_Excerpt provided_
----------------

Two months ago, I characterized Iran as one of the two burning fuses we have been handed. Not only is Iran a wealthy and powerful terrorist state, it has dedicated itself to developing nuclear weapons. Of one thing we can be sure: if Iran has nuclear weapons, soon too will the terrorists with whom it has common cause.
There were false signals of Iranian moderation. Many experts, some of whom I have the greatest respect for, are convinced that Iran will calibrate its actions to the strength of the international response. The EU nations' apparent success in obtaining Iranian cooperation with international inspections -- which wasn't going to succeed in any event -- has now been tossed aside by the international agency responsible for such inspections.
The ever-blind International Atomic Energy Agency has reported that there is "no evidence" that Iran's nuclear program is really a weapons program. This, despite Iran's eighteen-year record of deception and documented violations of the Nuclear Non-Proliferation Treaty. Why bother with intensive new inspections if there is no evidence to pursue? That, of course, will be Dominique de Villepin's next speech. But odd as it may seem, after Foggy Bottom's incoherence on Saddam's WMD programs, the clearest voice on Iran is coming straight from there.
It is appropriate to judge a man by those who choose to be his enemies, and his friends. I don't know who Under Secretary of State John Bolton calls "friend", but as Bob Tyrrell pointed out, introducing Bolton at last week's American Spectator dinner, Bolton has enemies we all would be proud to call foe. Domestically, there are the usual nuisances, such as Barbara Boxer and Joe Biden. Internationally, Bolton has attracted the first team. For example, when he stated the obvious fact that Kim Jong-il's North Korean regime makes life hell for its impoverished subjects, the Dear Leader responded by barring Bolton from talks on North Korea's nuke program. The NK news agency, on August 4, said of Bolton, "Such human scum and bloodsucker is not entitled to take part in the talks." He should expect equally kind words from Iran, for his trouble in pointing out some simple truths.
Bolton pointed out that three reports of the IAEA's director general (Mohammed al Baradei, he who was Blix's bestest pal in Iraq) have said that Iran is in violation of the Nuclear NPT. That, in Bolton's blunt assessment, made the new report that there was no evidence of a nuclear weapons program in Iran "impossible to believe." That, as Bolton pointed out, wasn't just his opinion. He cited a couple of experts who share his view.
Such as Thomas Cochran, of the National Resources Defense Council, by any assessment not a wild-eyed conservative. Cochran said that "it's dumbfounding that the IAEA, after saying that Iran for 18 years had a secret effort to enrich uranium and separate plutonium, would turn around and say there was no evidence of a nuclear weapons program. If that's not evidence, I don't know what is." Peaceful uses for plutonium have yet to be discovered.

----------------

[Collected data entries]
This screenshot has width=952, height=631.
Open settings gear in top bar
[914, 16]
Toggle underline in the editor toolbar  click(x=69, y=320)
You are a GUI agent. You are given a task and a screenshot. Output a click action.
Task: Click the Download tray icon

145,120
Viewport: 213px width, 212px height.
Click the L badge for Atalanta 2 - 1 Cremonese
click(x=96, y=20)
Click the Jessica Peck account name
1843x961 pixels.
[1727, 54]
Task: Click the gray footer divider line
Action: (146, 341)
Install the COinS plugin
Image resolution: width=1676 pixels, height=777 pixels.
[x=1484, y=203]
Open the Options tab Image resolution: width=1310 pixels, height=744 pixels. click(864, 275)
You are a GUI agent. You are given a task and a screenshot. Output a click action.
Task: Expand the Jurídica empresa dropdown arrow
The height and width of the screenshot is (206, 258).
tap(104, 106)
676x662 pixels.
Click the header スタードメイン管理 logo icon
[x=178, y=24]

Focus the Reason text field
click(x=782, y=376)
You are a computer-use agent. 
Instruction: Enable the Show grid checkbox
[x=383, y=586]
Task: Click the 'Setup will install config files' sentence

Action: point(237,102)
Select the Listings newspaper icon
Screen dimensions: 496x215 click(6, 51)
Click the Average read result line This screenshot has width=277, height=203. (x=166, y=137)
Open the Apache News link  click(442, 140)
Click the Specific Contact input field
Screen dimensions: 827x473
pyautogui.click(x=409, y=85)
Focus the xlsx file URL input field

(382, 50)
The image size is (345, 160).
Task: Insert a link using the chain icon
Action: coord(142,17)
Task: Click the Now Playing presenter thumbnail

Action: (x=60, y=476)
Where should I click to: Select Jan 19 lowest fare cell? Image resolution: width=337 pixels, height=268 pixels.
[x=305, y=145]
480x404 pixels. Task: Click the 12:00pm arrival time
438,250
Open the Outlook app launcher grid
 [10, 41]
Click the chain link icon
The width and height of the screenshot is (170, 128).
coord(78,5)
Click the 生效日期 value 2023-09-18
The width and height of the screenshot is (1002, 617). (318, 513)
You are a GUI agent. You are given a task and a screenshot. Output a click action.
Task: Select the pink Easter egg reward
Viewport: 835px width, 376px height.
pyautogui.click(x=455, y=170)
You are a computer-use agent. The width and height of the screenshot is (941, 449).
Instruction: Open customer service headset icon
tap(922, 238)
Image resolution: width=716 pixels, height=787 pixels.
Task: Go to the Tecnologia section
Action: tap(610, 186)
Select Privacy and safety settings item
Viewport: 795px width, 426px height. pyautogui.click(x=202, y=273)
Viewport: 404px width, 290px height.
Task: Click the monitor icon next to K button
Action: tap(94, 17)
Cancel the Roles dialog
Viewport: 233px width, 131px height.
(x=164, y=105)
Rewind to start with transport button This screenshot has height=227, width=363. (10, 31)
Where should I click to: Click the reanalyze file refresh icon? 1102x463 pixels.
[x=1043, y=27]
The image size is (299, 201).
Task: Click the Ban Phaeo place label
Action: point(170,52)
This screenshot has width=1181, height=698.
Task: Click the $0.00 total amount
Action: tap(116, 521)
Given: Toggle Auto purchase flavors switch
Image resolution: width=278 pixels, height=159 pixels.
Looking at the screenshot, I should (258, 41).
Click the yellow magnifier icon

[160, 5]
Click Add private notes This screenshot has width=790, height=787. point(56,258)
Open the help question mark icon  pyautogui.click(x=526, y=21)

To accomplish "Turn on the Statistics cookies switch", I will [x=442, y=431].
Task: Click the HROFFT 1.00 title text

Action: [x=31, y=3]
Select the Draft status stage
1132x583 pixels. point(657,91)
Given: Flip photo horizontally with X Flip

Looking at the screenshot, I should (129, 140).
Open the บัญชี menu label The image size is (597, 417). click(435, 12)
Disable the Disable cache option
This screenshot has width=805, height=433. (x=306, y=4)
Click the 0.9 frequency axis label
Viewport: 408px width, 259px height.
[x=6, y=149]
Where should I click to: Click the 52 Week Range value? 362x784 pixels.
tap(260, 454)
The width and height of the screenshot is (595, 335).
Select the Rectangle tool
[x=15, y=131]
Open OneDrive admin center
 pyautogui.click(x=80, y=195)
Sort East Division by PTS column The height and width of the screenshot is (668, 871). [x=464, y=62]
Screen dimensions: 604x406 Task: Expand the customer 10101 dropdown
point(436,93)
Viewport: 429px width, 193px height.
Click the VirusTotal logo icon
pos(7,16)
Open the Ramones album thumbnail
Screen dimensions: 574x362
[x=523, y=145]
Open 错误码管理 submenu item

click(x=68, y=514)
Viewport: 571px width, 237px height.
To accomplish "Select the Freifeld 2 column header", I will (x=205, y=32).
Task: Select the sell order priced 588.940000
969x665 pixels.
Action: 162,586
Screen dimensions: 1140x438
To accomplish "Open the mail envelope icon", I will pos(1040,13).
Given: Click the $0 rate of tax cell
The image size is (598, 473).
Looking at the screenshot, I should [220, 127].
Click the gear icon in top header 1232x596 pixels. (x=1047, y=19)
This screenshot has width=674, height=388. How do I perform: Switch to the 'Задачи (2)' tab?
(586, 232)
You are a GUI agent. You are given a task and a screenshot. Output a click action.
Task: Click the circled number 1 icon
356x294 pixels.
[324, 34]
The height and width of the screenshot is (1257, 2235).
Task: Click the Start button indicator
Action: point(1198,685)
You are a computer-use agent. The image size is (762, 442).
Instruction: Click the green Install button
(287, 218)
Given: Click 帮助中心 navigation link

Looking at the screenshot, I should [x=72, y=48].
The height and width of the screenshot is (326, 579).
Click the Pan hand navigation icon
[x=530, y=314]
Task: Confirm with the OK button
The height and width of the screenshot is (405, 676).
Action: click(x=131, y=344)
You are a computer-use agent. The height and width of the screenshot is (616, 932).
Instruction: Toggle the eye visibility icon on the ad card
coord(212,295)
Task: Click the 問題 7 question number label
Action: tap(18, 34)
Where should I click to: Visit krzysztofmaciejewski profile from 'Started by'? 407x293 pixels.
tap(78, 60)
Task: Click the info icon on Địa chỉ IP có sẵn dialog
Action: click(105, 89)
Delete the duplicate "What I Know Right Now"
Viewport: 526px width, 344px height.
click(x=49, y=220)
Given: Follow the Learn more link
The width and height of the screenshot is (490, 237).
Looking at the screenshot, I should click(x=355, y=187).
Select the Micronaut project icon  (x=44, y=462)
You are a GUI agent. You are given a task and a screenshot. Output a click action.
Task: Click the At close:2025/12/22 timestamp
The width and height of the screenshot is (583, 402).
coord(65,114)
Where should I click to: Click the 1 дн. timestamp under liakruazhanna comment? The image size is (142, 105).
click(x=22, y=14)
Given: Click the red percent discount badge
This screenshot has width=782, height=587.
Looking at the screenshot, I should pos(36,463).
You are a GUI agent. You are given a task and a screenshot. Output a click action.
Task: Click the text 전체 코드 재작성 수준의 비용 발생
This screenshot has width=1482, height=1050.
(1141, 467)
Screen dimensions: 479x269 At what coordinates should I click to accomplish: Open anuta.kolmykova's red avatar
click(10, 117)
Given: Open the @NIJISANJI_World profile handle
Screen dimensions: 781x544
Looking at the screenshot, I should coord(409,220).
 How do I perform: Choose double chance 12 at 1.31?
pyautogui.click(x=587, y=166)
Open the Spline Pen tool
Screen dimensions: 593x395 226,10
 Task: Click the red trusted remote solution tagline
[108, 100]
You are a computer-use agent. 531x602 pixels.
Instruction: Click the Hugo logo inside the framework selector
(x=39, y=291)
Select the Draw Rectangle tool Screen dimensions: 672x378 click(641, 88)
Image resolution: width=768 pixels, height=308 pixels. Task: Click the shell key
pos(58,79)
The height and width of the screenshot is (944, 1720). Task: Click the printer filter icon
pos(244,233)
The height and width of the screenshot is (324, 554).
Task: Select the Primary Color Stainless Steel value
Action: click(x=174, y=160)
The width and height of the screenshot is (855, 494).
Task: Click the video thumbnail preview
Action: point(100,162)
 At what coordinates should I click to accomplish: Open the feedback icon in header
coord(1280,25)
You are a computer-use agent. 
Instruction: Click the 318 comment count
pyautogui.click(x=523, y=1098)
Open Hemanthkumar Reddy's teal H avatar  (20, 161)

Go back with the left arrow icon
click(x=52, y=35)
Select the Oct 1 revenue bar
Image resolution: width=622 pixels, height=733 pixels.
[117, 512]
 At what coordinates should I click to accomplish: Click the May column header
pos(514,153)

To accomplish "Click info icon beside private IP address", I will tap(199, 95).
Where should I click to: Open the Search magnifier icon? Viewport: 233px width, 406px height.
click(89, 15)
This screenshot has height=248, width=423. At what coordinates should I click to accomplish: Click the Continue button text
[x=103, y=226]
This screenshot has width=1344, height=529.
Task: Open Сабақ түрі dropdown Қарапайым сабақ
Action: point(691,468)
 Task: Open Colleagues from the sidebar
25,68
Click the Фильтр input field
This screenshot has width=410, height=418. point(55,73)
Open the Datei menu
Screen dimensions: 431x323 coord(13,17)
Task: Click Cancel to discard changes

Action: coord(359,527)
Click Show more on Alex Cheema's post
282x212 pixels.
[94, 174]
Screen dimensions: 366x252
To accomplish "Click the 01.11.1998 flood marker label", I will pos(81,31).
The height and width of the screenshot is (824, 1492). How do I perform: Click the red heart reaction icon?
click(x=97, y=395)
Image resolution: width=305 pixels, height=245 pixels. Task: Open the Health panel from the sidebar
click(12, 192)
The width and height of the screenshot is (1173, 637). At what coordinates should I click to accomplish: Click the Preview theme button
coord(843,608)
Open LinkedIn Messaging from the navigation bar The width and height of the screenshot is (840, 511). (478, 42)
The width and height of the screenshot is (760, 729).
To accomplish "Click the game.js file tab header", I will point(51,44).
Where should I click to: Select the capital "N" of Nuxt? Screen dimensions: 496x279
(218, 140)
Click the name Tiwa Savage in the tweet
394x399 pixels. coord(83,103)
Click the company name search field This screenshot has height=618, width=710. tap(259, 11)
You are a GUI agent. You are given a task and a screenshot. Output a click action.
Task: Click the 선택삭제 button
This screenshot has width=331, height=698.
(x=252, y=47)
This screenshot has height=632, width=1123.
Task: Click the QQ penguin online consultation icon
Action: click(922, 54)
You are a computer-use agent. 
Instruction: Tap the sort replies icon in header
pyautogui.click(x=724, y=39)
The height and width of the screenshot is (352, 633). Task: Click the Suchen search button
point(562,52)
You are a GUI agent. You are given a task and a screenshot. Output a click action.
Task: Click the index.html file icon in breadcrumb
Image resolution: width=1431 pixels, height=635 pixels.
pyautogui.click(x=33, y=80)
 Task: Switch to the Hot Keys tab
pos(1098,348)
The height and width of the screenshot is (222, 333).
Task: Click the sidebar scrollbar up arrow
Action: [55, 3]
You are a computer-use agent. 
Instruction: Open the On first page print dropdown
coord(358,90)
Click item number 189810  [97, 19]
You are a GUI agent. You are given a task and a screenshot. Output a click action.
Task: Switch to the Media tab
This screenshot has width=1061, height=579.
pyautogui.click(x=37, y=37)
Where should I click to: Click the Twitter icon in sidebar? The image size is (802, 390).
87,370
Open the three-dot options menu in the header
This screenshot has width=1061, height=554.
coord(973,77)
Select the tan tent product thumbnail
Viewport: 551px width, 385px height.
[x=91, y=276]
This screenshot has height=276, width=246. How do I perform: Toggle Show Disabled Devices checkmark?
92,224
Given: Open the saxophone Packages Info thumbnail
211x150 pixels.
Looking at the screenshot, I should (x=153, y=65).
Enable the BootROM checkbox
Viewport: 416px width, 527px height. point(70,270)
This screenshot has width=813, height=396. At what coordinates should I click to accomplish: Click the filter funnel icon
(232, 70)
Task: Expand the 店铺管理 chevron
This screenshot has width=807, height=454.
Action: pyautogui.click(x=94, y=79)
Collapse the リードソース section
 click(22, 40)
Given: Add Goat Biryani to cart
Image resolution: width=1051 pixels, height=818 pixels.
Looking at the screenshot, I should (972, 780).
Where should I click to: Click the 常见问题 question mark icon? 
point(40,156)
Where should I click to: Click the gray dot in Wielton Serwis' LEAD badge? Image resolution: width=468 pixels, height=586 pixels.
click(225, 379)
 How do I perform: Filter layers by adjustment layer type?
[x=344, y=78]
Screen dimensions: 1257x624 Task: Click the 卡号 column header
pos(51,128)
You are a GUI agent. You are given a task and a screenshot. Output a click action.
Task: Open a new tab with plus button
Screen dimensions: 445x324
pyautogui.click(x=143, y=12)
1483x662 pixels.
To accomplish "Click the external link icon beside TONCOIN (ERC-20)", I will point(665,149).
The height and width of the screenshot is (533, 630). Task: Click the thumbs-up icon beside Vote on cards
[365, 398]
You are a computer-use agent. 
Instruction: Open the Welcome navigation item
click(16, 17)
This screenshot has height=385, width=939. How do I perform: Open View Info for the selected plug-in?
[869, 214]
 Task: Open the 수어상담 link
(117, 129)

----------------

_Goal of the exercise_
In the commentary on Iran's nuclear program, list every person named in the paragraph that begins "It is appropriate to judge a man by those who choose to be his enemies."

_Response area_
- John Bolton
- Bob Tyrrell
- Barbara Boxer
- Joe Biden
- Kim Jong-il